[Opening Data to examine section]
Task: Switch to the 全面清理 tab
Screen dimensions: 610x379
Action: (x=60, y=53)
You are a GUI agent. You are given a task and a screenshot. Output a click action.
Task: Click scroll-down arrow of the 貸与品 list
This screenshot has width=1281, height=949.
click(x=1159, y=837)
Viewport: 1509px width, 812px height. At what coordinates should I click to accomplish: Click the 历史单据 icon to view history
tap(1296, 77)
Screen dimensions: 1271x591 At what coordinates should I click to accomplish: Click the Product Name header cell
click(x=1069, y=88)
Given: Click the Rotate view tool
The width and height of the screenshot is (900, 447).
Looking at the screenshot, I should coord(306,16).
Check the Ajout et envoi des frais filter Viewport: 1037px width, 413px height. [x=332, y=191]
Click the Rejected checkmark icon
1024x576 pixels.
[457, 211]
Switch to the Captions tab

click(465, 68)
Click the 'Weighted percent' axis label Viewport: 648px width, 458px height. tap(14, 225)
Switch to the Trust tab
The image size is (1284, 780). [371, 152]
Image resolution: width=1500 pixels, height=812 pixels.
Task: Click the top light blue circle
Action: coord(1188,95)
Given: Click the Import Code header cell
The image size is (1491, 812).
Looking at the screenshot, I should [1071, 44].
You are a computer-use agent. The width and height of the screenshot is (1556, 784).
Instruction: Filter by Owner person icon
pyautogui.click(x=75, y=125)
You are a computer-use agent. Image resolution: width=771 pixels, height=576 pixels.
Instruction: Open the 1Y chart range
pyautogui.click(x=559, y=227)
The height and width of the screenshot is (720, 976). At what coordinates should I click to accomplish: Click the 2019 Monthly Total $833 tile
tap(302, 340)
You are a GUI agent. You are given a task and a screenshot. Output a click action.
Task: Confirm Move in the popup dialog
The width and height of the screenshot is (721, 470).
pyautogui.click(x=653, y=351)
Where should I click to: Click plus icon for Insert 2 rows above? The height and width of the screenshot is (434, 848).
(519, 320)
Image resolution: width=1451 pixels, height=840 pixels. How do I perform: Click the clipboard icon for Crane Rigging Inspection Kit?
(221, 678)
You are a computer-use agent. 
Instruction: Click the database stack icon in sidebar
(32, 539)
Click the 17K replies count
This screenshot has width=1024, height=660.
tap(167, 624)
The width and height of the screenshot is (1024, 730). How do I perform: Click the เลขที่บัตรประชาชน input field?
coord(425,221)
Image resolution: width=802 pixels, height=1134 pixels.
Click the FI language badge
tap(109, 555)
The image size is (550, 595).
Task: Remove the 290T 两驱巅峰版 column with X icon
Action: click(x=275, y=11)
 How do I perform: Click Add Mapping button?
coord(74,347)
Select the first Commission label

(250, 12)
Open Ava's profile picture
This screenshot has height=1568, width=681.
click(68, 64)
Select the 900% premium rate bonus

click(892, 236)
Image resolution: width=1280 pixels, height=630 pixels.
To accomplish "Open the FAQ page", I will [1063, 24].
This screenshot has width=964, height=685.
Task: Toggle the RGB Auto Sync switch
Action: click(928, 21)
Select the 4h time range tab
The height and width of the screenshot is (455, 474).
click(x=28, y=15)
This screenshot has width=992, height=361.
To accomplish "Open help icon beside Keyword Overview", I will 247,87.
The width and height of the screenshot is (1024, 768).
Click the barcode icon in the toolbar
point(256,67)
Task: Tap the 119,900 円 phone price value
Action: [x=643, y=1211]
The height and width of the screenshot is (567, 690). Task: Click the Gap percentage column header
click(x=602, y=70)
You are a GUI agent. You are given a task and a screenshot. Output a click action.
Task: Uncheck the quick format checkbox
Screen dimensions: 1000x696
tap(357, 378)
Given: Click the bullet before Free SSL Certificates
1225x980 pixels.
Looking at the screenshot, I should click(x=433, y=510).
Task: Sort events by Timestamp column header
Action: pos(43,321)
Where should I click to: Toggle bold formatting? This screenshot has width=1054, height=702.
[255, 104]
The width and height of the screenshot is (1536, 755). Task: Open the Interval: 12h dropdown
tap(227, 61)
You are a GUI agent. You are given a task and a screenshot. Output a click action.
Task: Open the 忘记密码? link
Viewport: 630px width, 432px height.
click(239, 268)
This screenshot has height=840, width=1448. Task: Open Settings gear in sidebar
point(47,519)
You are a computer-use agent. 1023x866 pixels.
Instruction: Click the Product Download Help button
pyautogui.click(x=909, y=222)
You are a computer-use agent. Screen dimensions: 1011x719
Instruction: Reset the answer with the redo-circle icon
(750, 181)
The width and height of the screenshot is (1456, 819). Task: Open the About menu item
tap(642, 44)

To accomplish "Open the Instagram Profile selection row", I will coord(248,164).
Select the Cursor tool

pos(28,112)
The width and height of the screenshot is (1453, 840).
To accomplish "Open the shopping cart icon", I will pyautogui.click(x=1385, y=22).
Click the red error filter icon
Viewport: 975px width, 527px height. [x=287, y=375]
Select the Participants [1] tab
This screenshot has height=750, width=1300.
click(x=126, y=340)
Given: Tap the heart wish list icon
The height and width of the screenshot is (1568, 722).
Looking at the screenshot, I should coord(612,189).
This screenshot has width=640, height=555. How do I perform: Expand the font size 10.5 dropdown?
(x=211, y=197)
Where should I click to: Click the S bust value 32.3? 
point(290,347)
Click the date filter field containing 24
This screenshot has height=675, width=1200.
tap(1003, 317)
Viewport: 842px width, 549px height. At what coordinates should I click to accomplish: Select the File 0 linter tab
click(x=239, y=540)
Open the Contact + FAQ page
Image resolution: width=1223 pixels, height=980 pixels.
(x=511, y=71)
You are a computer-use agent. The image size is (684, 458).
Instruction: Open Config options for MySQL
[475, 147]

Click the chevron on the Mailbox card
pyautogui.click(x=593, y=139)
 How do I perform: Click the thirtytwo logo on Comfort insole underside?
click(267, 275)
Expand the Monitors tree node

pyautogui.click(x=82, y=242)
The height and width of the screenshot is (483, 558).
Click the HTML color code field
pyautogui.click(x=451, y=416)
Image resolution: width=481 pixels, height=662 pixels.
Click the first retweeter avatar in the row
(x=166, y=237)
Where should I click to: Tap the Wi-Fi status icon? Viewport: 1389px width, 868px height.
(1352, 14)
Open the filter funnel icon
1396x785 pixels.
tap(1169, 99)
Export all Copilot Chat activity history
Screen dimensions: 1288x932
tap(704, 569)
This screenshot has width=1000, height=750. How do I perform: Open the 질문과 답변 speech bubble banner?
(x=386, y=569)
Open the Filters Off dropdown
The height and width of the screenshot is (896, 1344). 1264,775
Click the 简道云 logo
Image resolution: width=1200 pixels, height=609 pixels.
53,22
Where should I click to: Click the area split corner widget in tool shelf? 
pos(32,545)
[Closing Data to examine section]
Each line in the data that holds the string "computer" should be found and copied.

Result:
You are a computer-use agent. The width and height of the screenshot is (1556, 784).
You are a computer-use agent. Image resolution: width=771 pixels, height=576 pixels.
You are a computer-use agent. 
You are a computer-use agent. 1023x866 pixels.
You are a computer-use agent. Screen dimensions: 1011x719
You are a computer-use agent. The image size is (684, 458).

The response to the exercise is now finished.